Thinking of starting your own business? Then, go for it, advises small business expert Bruce Kirchhoff, a professor in NJIT’s School of Management.
“Many people believe that it’s difficult to start a small business and even more difficult to see it expand,” says Kirchhoff. “But two decades of research combing Census Bureau statistics convinced me that more than a quarter of these businesses are significantly more likely to survive, add employees and grow, than decline. In addition, these businesses will ultimately contribute to the nation’s overall economic health, through their growth in commerce and employment.”

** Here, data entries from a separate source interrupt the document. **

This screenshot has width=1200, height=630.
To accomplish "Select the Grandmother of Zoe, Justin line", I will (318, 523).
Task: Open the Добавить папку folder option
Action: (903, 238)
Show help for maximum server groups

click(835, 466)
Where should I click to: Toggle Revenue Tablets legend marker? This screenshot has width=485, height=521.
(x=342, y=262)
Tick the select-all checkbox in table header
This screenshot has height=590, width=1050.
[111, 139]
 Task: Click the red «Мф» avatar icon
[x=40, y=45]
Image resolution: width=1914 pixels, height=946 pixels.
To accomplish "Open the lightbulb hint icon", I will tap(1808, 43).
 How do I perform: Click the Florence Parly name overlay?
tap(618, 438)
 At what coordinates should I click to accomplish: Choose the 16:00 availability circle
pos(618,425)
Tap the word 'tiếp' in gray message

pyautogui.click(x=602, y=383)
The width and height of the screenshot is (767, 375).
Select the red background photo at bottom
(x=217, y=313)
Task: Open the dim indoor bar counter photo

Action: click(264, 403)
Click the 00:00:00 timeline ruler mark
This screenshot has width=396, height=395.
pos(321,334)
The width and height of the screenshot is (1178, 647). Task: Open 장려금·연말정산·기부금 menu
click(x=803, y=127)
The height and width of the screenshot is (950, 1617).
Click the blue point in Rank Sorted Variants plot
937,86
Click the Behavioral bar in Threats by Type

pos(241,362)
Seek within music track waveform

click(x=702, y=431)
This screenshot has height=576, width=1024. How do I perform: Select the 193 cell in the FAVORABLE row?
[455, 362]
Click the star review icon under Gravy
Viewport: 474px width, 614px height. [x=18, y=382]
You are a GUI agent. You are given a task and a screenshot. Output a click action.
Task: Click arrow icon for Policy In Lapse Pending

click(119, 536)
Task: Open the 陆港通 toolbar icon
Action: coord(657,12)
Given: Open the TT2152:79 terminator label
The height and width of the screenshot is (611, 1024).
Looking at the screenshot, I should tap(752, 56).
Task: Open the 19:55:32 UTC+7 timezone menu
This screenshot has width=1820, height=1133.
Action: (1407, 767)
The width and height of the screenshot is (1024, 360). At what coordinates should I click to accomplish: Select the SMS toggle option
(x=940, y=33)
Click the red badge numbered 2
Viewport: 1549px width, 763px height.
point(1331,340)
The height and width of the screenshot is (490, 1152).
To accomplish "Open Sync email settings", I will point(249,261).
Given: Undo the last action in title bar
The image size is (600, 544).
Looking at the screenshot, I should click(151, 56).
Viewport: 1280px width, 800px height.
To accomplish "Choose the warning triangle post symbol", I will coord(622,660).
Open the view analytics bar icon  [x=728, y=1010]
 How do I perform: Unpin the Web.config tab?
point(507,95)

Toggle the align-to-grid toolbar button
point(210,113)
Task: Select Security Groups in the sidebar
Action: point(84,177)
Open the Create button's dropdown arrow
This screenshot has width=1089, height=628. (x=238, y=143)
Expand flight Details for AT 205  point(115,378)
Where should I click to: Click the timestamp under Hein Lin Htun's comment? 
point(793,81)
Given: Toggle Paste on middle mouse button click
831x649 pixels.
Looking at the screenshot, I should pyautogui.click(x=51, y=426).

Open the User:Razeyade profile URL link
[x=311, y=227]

“Small Business Growth: Searching for Stylized Facts,” published by the US Small Business Administration (SBA) http://www.sba.gov/advo/research/wkpapers.html
makes the case that about 28 percent of businesses with under 100 employees grow annually. Kirchhoff, who co-authored the report with Brian Headd of SBA’s Office of Advocacy, studied U.S. Census Bureau data from 1992–2002.
The pair tracked the life cycle of single establishment firms at start-up with less than 100 employees. Such firms represent 98 percent of all U.S. start-up businesses. The median size firm employed four people.
“We like to think of ourselves as myth busters,” said Kirchhoff. “Many people regard small businesses as stagnant, small, rarely changing, neighborhood operations. But in fact, our research shows that more than a quarter of all start-up businesses will grow and add employees,” he noted. Other major findings included:
Fast-growing companies need not necessarily be in the fastest-growing industries. If you have an idea, give it a try, said Kirchhoff. For example, take leather-manufacturing. Some people might regard the industry as a has-been. But new firms have started even in this field at about the same rate as other industries.
Growth exists in industries in which rapid growth appears to be dominated by large corporations. Although in the field of information services, giants such as IBM and Oracle exist, the researchers found growth among start-ups that is equivalent to all other industries.
Start-ups are more likely to grow, than decline. Most start-ups begin small and stay that way. However, typically within one year, the research showed that 28 percent of start-ups grew, whereas only 25 percent declined. About 35 percent of start-ups had no employment change from one year to the next. About 11 percent of them closed each year; while the rest were either acquired or merged into another firm.
Small start-ups are important job creators. The researchers also found that single establishment start-up firms were integral to the economy since these businesses accounted for about half of the private sector net employment increase.